## [TEXT SEGMENT]
>>>
Self-made millionaires are often household names. The way they are able to start out with practically nothing and defy incredible odds to create their business empires exemplifies the American Dream. Who hasn’t dreamed of rising to the top with a self-made company that becomes an overnight success?
But these self-made millionaires and billionaires have certain personality traits in common. Those traits come together to form a “perfect storm” of determination, imagination, and sharp business acumen necessary to turn their dreams into reality.
Probably the most famous self-made billionaire in recent history was Bill Gates who, according to journalist Sam Parr’s article, “The Fastest Self-Made Billionaires” on The Hustle, began his career by selling a street traffic monitoring system he created for $20,000 at age 15. Gates formed Microsoft from the ground up starting in 1975, and a mere three years later was already seeing $2.5 million in revenue as it was adopted by 30 percent of the world’s computers.
Students who are currently enrolled in an online master’s in business administration degree will have the chance to decide, once they graduate, to pursue either business management career opportunities in already-established companies or take the entrepreneurial route and form their own startup.
<<<
## [RAW DATA]
>>>
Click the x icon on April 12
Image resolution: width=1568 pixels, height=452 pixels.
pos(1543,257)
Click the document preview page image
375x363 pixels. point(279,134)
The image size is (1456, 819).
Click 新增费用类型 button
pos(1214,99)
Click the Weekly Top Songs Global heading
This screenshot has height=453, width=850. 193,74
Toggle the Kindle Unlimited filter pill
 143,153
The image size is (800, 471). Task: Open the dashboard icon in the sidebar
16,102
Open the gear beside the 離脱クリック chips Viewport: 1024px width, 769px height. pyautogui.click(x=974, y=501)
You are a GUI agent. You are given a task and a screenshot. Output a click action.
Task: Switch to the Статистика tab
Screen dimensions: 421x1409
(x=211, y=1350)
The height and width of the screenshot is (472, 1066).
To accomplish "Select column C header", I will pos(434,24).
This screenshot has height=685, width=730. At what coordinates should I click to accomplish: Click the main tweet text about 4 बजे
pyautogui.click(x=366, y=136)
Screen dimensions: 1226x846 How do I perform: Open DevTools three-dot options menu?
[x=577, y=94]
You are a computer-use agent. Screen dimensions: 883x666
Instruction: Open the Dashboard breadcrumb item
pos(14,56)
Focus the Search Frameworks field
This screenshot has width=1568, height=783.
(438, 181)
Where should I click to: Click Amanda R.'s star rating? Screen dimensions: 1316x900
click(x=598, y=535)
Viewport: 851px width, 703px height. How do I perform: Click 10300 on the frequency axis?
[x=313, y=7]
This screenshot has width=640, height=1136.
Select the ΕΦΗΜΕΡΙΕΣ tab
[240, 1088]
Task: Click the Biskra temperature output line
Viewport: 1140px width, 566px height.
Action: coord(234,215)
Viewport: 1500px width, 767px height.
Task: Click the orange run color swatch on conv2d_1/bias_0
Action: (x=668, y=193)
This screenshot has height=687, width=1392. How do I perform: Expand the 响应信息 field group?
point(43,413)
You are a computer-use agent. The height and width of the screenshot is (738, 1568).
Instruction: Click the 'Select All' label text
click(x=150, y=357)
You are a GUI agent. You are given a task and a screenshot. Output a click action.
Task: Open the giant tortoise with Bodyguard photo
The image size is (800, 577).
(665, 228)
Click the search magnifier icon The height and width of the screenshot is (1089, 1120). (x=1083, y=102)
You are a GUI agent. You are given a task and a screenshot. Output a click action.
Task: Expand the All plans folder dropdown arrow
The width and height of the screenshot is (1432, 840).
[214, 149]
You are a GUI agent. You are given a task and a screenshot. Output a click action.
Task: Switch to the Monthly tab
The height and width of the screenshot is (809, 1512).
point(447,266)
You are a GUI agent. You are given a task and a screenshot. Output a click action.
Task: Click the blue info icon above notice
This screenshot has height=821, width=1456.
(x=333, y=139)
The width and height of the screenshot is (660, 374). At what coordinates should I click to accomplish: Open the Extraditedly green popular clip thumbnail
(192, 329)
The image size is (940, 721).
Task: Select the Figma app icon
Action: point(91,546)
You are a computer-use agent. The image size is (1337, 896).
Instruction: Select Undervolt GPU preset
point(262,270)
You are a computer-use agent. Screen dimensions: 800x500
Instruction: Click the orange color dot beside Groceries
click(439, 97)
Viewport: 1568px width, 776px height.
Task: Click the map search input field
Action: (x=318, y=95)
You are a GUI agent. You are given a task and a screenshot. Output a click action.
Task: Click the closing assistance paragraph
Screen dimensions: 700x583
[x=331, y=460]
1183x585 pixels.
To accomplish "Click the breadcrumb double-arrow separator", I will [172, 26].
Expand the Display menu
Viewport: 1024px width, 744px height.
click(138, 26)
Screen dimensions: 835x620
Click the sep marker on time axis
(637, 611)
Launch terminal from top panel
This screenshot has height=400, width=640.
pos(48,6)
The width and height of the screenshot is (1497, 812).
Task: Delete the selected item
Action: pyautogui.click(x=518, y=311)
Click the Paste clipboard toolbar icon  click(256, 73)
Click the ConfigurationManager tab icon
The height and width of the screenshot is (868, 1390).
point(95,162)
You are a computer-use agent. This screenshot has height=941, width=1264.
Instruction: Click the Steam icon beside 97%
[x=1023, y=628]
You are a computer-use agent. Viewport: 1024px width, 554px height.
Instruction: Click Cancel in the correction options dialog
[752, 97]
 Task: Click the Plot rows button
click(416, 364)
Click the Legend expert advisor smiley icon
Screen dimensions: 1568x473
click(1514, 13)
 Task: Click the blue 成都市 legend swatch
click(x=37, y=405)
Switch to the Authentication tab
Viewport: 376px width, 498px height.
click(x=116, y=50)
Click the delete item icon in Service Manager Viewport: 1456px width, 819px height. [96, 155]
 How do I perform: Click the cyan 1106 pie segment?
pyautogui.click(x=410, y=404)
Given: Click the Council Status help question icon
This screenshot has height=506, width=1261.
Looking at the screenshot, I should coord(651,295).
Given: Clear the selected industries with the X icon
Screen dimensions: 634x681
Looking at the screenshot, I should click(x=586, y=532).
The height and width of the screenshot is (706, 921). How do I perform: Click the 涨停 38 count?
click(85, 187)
<<<
## [SHORT TASK A]
In the self-made millionaires passage, what did Bill Gates sell at age 15?
## [SHORT TASK B]
Print the portion of the self-made millionaires passage starting at "But these self-made" and ending at "dreams into reality.".
The items come from a separate source and are unrelated to the self-made millionaires passage.

## [PROBLEM SOLUTION A]
A street traffic monitoring system he created, which he sold for $20,000.

## [PROBLEM SOLUTION B]
But these self-made millionaires and billionaires have certain personality traits in common. Those traits come together to form a “perfect storm” of determination, imagination, and sharp business acumen necessary to turn their dreams into reality.